A Miller, accompanied by his young Son, was driving his Ass to market in hopes of finding a purchaser for him. On the road they met a troop of girls, laughing and talking, who exclaimed, “Did you ever see such a pair of fools? To be trudging along the dusty road when they might be riding!” The Miller thought there was sense in what they said; so he made his Son mount the Ass, and himself walked at the side. Presently they met some of his old cronies, who greeted them and said, “You’ll spoil that Son of yours, letting him ride while you toil along on foot! Make him walk, young lazybones! It’ll do him all the good in the world.” The Miller followed their advice, and took his Son’s place on the back of the Ass while the boy trudged along behind. They had not gone far when they overtook a party of women and children, and the Miller heard them say, “What a selfish old man! He himself rides in comfort, but lets his poor little boy follow as best he can on his own legs!” So he made his Son get up behind him. Further along the road they met some travellers, who asked the Miller whether the Ass he was riding was his own property, or a beast hired for the occasion. He replied that it was his own, and that he was taking it to market to sell. “Good heavens!” said they, “with a load like that the poor beast will be so exhausted by the time he gets there that no one will look at him. Why, you’d do better to carry him!” “Anything to please you,” said the old man, “we can but try.” So they got off, tied the Ass’s legs together with a rope and slung him on a pole, and at last reached the town, carrying him between them. This was so absurd a sight that the people ran out in crowds to laugh at it, and chaffed the Father and Son unmercifully, some even calling them lunatics. They had then got to a bridge over the river, where the Ass, frightened by the noise and his unusual situation, kicked and struggled till he broke the ropes that bound him, and fell into the water and was drowned. Whereupon the unfortunate Miller, vexed and ashamed, made the best of his way home again, convinced that in trying to please all he had pleased none, and had lost his Ass into the bargain.

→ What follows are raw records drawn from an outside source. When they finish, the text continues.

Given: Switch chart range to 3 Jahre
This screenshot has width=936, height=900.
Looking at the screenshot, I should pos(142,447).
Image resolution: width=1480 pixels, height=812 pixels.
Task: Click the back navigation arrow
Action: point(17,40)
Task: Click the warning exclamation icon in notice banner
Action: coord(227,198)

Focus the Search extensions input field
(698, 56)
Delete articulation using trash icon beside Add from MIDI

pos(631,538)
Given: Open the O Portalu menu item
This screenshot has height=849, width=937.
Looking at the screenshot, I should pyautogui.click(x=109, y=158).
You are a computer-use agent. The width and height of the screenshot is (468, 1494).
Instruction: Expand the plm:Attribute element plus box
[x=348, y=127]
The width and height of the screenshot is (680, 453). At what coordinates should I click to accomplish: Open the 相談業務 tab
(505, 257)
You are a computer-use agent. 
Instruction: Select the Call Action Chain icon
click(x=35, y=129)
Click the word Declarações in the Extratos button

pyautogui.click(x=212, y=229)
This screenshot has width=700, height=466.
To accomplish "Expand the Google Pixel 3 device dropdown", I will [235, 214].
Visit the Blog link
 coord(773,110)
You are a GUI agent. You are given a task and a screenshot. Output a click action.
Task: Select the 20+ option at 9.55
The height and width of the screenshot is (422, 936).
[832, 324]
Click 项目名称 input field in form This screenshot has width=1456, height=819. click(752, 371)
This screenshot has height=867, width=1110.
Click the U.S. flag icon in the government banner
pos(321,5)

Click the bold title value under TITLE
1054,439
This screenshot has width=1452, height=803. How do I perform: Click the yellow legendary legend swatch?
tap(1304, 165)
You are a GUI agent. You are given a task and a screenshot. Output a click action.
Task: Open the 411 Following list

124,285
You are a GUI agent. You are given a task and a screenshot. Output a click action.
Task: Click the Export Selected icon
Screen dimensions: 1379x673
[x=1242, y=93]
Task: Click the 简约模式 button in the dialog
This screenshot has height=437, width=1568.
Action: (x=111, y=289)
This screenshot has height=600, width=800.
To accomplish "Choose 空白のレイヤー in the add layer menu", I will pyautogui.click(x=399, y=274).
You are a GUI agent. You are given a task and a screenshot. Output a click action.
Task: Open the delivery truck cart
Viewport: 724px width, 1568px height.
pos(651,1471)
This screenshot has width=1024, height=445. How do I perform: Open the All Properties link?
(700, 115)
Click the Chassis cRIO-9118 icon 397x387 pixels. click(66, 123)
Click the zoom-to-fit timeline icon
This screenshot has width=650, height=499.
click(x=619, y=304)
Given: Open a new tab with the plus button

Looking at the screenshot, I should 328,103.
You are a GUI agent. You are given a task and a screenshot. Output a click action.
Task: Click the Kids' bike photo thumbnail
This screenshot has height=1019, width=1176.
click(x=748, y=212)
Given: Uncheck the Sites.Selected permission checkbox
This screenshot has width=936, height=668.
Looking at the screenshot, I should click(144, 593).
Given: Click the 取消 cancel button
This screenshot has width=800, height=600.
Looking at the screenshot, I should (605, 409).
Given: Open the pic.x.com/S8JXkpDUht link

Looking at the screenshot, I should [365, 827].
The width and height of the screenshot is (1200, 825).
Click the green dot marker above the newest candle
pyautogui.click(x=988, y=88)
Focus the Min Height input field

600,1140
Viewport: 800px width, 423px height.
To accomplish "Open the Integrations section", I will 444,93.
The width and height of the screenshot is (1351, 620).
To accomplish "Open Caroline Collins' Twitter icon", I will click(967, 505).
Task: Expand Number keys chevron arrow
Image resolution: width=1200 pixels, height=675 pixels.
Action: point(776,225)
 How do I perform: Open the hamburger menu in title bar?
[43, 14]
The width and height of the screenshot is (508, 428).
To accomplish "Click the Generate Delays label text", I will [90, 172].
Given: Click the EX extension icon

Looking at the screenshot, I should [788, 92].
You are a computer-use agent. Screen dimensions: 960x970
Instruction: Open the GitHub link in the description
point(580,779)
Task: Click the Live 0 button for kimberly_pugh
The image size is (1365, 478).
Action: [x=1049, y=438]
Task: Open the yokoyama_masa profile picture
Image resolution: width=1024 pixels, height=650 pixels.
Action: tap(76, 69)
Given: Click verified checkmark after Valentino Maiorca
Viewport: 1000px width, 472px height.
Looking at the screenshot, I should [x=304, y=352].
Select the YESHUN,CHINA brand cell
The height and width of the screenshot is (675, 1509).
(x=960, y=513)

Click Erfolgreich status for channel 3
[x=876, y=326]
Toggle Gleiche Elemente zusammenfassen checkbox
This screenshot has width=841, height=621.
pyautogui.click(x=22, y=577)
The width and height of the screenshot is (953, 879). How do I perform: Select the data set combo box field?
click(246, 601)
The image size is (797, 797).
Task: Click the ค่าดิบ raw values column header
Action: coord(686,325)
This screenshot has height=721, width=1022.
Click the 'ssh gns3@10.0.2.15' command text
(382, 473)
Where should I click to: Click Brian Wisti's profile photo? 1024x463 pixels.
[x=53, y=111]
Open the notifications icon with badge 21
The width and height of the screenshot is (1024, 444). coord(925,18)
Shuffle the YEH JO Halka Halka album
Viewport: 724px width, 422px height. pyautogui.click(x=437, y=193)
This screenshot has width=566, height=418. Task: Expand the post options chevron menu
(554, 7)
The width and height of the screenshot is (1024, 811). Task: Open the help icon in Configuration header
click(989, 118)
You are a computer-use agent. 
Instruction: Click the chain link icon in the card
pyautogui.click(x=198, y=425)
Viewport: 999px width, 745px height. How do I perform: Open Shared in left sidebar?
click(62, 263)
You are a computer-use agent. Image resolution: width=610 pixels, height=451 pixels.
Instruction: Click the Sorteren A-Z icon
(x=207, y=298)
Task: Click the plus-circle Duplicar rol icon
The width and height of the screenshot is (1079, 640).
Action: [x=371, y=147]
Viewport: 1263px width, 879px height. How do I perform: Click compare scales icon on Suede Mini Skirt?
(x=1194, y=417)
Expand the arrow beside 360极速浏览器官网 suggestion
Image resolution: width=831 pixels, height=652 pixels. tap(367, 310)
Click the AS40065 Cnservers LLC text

A Stag, pursued by the huntsmen, concealed himself under cover of a thick Vine. They lost track of him and passed by his hiding-place without being aware that he was anywhere near. Supposing all danger to be over, he presently began to browse on the leaves of the Vine. The movement drew the attention of the returning huntsmen, and one of them, supposing some animal to be hidden there, shot an arrow at a venture into the foliage. The unlucky Stag was pierced to the heart, and, as he expired, he said, “I deserve my fate for my treachery in feeding upon the leaves of my protector.”
Ingratitude sometimes brings its own punishment.